Nationalgeographic.co.id - Hasil penelitian baru dari ilmuwan Badan Antariksa Amerika Serikat (NASA) mengungkapkan kondisi tak biasa atmosfer Bumi. Termosfer—lapisan tertinggi kedua atmosfer Bumi, saat ini mencapai suhu tertinggi selama 20 tahun terakhir setelah dihantam badai Matahari.
Lonjakan suhu atmosfer Bumi, menurut penelitian tersebut, disebabkan oleh badai geomagnetik yang terjadi berturut-turut. Kondisi tersebut menunjukkan "solar maximum" semakin dekat.
Suhu termosfer, lapisan atmosfer Bumi tertinggi kedua menunjukan puncak suhu tertinggi yang pernah diketahui. Suhu tersebut terjadi setelah menyerap energi dari badai geomagnetik yang menghantam Bumi tahun ini.
Suhu di lapisan termosfer kemungkinan akan terus meningkat selama beberapa tahun ke depan karena aktivitas matahari meningkat. Kondisi itu dapat berdampak pada satelit yang mengorbit Bumi, para ahli memperingatkan.
Termosfer memanjang dari bagian atas mesosfer Bumi, sekitar 85 kilometer di atas tanah, ke bagian bawah eksosfer, yang dimulai sekitar 600 km di atas tanah, menurut NASA.
Sementara di luar eksosfer adalah luar angkasa. Eksosfer adalah lapisan Bumi yang terletak paling luar.
Selama lebih dari 21 tahun, NASA telah mengukur suhu termosfer melalui radiasi infra merah yang dipancarkan oleh molekul karbon dioksida dan oksida nitrat.
Para ilmuwan mengonversi data yang dikumpulkan oleh satelit Termosfer, Ionosfer, Mesosfer, Energetika, dan Dinamika (TIMED) NASA, menjadi Indeks Iklim Termosfer (TCI), yang diukur dalam terawatts, atau TW (1 TW sama dengan 1 triliun watt).
Nilai TCI, yang melonjak pada 10 Maret 2023, memuncak pada 0,24 TW, kata Martin Mlynczak, seorang peneliti terkemuka pada misi TIMED di Pusat Penelitian Langley NASA di Virginia dan pencipta TCI, kepada Live Science.
Terakhir kali TCI setinggi ini adalah 28 Desember 2003. Data lonjakan suhu ini telah dijelaskan dan dipublikasikan di jurnal, tetapi belum ditinjau oleh rekan sejawat.

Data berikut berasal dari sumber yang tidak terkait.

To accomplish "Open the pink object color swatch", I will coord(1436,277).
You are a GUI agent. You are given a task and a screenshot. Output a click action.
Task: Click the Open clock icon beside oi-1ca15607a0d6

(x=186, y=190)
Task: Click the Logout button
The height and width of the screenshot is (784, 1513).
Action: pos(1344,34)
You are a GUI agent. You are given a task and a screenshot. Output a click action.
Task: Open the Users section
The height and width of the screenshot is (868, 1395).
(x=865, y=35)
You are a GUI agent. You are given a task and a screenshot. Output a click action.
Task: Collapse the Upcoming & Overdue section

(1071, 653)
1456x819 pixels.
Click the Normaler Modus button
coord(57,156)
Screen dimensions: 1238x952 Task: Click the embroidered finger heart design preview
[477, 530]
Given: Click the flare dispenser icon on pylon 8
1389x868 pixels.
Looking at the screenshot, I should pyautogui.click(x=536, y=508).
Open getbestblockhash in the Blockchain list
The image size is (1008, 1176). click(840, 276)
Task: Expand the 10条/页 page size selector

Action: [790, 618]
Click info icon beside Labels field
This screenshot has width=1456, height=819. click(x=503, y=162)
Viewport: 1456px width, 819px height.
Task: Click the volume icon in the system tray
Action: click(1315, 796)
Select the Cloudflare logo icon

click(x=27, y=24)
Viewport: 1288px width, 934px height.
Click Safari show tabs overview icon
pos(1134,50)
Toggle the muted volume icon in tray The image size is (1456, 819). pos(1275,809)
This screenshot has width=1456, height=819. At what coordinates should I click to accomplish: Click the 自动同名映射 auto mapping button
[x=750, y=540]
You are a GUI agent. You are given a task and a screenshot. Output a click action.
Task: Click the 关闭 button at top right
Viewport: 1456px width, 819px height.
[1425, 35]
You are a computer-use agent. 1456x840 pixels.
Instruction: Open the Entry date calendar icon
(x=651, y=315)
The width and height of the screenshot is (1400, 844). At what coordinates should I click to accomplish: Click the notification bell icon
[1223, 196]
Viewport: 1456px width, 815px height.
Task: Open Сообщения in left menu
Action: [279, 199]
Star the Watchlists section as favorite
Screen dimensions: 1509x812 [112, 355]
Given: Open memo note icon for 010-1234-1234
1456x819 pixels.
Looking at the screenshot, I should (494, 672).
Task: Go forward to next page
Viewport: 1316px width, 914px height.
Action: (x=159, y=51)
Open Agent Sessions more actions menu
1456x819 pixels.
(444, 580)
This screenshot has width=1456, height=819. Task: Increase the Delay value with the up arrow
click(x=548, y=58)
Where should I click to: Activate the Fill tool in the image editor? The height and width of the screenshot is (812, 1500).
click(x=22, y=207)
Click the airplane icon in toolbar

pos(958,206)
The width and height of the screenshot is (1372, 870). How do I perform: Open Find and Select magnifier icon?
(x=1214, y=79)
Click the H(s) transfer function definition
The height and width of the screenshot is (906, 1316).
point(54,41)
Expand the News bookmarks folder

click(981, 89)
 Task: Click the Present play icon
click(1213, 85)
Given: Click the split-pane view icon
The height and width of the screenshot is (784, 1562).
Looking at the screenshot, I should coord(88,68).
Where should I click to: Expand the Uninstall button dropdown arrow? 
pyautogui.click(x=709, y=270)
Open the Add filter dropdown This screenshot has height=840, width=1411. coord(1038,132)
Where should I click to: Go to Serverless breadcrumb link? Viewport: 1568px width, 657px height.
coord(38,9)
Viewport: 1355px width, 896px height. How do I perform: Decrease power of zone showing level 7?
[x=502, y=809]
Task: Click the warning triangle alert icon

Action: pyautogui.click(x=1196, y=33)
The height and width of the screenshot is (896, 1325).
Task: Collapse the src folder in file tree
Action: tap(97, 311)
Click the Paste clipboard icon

Lonjakan suhu disebabkan oleh tiga badai geomagnetik pada bulan Januari dan Februari selama tahun 2023.
Lonjakan tersebut disebabkan oleh gangguan besar pada medan magnet bumi yang dipicu oleh pecahan plasma magnet yang bergerak cepat. Pecahan plasma itu yang dikenal sebagai coronal mass ejections (CMEs) dan lebih jarang pada aliran partikel bermuatan tinggi.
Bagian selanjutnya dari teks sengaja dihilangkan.